[PROVIDED PASSAGE]
========================

2009: The year of the economist
Industry uncertainty and market pressures conspired to make economists the rock stars of the recovery in 2009, and they spoke frequently to large rooms of rapt, anxious audiences.
Most of the time, though, the audience left the room wondering whether what they just heard was good news or bad news.
Ladies and gentlemen, we journalists can be equally unclear for a fraction of the cost. Let us speak at your next event. Plus, we can borrow liberally from their presentations—that’s one of the things we learned in journalism school.
But before you book us, here is an outline:
I. The principle of “people gotta live somewhere.”
Professional economists refer to this theory as “underlying demand for housing” or “baseline demand,” and they represent it on their PowerPoints with a steadily rising line across the grid. Who knows what it really is: 1.7 million, 1.8 million. But the point is, the people’s natural demand for places to live is way above new residential construction, which is stuck under 600,000.

========================

Some entries

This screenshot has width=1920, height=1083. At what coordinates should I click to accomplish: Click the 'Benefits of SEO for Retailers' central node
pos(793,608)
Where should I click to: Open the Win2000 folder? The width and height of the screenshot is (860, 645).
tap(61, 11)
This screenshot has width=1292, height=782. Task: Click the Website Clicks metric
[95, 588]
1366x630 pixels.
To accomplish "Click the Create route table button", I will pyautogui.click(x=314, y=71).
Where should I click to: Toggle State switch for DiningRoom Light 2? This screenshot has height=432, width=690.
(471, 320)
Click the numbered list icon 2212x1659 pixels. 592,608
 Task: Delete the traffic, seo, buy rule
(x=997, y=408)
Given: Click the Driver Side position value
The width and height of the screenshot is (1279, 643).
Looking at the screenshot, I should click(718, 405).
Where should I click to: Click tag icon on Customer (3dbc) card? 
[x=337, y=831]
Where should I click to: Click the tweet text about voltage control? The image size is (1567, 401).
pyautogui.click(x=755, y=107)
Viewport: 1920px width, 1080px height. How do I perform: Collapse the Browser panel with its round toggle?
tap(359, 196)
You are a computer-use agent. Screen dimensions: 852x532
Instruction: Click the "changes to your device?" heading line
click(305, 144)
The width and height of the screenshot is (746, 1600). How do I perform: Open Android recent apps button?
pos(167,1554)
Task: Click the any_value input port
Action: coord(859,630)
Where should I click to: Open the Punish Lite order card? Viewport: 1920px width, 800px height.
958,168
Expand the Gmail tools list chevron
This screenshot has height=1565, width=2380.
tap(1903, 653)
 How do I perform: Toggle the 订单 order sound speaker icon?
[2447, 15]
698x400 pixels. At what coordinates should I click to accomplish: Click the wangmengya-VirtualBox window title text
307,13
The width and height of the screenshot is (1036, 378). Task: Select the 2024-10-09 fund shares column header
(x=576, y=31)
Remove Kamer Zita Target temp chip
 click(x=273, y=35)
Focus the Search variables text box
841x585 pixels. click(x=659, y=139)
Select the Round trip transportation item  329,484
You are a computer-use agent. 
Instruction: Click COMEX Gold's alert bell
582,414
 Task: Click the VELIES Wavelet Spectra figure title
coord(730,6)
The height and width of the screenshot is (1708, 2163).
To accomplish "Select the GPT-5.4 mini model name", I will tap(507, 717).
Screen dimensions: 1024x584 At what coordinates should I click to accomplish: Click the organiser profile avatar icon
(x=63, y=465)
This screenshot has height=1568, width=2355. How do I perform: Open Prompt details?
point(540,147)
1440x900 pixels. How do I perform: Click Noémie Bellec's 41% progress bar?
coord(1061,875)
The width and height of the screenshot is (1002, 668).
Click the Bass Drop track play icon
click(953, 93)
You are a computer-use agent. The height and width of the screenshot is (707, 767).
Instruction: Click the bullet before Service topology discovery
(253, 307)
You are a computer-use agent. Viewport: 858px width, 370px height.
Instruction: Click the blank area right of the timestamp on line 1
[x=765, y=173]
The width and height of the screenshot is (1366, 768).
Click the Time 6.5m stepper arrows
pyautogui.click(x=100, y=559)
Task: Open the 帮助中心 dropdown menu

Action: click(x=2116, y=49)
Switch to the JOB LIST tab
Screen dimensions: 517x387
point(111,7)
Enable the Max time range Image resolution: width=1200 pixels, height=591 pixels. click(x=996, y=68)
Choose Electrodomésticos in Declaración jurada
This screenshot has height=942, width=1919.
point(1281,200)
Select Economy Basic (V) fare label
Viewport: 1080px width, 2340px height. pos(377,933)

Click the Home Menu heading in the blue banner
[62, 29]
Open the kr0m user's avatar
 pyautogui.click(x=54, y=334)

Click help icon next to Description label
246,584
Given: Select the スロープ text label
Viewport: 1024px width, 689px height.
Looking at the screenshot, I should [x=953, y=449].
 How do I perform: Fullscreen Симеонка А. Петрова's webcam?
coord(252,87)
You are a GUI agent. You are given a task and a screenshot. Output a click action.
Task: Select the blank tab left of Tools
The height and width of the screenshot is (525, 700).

========================

[EXERCISE OBJECTIVE]
In the article about the year of the economist, what level is new residential construction stuck under? These entries are separate from the text and have nothing to do with it.

[FINISHED TASK]
It is stuck under 600,000.